Linear Differential Operators

1997-12-01
Linear Differential Operators
Title Linear Differential Operators PDF eBook
Author Cornelius Lanczos
Publisher SIAM
Pages 581
Release 1997-12-01
Genre Mathematics
ISBN 9781611971187

Originally published in 1961, this Classics edition continues to be appealing because it describes a large number of techniques still useful today. Although the primary focus is on the analytical theory, concrete cases are cited to forge the link between theory and practice. Considerable manipulative skill in the practice of differential equations is to be developed by solving the 350 problems in the text. The problems are intended as stimulating corollaries linking theory with application and providing the reader with the foundation for tackling more difficult problems. Lanczos begins with three introductory chapters that explore some of the technical tools needed later in the book, and then goes on to discuss interpolation, harmonic analysis, matrix calculus, the concept of the function space, boundary value problems, and the numerical solution of trajectory problems, among other things. The emphasis is constantly on one question: "What are the basic and characteristic properties of linear differential operators?" In the author's words, this book is written for those "to whom a problem in ordinary or partial differential equations is not a problem of logical acrobatism, but a problem in the exploration of the physical universe. To get an explicit solution of a given boundary value problem is in this age of large electronic computers no longer a basic question. But of what value is the numerical answer if the scientist does not understand the peculiar analytical properties and idiosyncrasies of the given operator? The author hopes that this book will help in this task by telling something about the manifold aspects of a fascinating field."

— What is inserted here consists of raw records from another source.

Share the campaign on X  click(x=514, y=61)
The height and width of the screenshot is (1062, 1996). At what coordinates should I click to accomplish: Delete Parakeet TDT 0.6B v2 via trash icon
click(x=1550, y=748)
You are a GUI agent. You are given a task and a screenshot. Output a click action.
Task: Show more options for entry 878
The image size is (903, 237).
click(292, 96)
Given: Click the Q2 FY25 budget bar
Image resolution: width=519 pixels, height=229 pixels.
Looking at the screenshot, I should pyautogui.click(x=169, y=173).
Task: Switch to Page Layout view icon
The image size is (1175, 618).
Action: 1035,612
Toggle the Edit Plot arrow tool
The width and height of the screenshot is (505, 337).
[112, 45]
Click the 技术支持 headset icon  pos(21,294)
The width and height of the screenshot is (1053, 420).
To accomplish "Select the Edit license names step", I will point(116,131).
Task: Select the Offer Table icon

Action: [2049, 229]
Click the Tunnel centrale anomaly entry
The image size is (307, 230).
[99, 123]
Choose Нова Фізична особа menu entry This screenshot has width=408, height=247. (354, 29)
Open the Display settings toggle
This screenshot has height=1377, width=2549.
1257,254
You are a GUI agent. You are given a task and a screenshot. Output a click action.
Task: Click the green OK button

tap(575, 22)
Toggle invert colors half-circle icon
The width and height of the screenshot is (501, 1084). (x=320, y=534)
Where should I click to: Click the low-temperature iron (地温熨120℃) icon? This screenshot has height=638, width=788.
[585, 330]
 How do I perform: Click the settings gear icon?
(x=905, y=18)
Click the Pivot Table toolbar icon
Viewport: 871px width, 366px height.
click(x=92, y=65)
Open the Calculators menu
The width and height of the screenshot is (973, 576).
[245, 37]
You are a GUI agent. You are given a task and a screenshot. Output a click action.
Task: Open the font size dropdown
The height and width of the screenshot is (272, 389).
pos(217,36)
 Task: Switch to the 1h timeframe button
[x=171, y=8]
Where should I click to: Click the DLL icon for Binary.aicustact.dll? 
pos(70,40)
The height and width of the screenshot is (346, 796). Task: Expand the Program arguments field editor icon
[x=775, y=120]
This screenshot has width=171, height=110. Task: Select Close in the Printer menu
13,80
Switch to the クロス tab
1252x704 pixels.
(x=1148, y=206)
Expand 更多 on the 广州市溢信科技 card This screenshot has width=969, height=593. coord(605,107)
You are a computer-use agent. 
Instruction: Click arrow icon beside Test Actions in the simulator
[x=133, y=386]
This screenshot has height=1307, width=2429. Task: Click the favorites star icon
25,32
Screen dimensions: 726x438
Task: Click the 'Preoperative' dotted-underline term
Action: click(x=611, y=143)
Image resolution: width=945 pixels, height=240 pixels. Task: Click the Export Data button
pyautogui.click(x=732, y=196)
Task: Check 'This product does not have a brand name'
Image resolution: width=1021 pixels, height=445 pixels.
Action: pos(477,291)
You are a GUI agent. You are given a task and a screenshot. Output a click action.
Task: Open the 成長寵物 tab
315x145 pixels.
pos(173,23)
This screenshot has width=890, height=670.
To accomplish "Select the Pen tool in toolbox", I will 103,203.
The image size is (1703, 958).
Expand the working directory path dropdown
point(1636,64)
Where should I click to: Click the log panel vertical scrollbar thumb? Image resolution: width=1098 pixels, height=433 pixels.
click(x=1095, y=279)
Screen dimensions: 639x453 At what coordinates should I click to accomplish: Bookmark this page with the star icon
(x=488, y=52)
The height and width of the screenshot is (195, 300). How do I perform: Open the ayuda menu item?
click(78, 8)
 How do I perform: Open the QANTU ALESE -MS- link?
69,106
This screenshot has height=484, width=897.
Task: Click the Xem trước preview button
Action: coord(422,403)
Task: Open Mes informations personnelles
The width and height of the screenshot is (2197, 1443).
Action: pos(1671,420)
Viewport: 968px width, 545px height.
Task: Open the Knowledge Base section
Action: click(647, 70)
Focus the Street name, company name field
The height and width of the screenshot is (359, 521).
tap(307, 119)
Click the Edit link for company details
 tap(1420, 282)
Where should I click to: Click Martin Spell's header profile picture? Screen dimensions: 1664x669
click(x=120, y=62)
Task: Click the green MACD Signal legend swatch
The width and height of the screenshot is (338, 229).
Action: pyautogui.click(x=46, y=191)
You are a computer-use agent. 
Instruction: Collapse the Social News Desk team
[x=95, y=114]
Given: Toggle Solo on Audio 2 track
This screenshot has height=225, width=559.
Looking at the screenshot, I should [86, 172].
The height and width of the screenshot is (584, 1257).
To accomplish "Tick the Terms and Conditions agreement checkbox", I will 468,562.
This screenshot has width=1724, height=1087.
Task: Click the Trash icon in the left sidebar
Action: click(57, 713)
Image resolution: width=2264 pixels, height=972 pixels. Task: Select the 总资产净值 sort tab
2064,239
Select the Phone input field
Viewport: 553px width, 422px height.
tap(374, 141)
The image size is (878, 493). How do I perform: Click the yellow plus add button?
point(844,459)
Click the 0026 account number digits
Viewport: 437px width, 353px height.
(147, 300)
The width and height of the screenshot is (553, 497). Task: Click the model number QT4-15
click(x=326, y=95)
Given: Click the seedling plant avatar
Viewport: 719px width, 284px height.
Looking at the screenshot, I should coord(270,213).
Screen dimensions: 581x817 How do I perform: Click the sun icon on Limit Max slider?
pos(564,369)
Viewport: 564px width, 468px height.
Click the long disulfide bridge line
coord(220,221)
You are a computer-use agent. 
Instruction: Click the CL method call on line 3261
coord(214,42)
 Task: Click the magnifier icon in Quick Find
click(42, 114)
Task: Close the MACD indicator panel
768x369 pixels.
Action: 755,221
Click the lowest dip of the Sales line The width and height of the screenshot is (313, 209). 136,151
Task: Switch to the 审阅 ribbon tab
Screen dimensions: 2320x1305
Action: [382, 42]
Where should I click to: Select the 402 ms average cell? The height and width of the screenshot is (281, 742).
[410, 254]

Partial Differential Equations

2007-12-21
Partial Differential Equations
Title Partial Differential Equations PDF eBook
Author Walter A. Strauss
Publisher John Wiley & Sons
Pages 467
Release 2007-12-21
Genre Mathematics
ISBN 0470054565

Our understanding of the fundamental processes of the natural world is based to a large extent on partial differential equations (PDEs). The second edition of Partial Differential Equations provides an introduction to the basic properties of PDEs and the ideas and techniques that have proven useful in analyzing them. It provides the student a broad perspective on the subject, illustrates the incredibly rich variety of phenomena encompassed by it, and imparts a working knowledge of the most important techniques of analysis of the solutions of the equations. In this book mathematical jargon is minimized. Our focus is on the three most classical PDEs: the wave, heat and Laplace equations. Advanced concepts are introduced frequently but with the least possible technicalities. The book is flexibly designed for juniors, seniors or beginning graduate students in science, engineering or mathematics.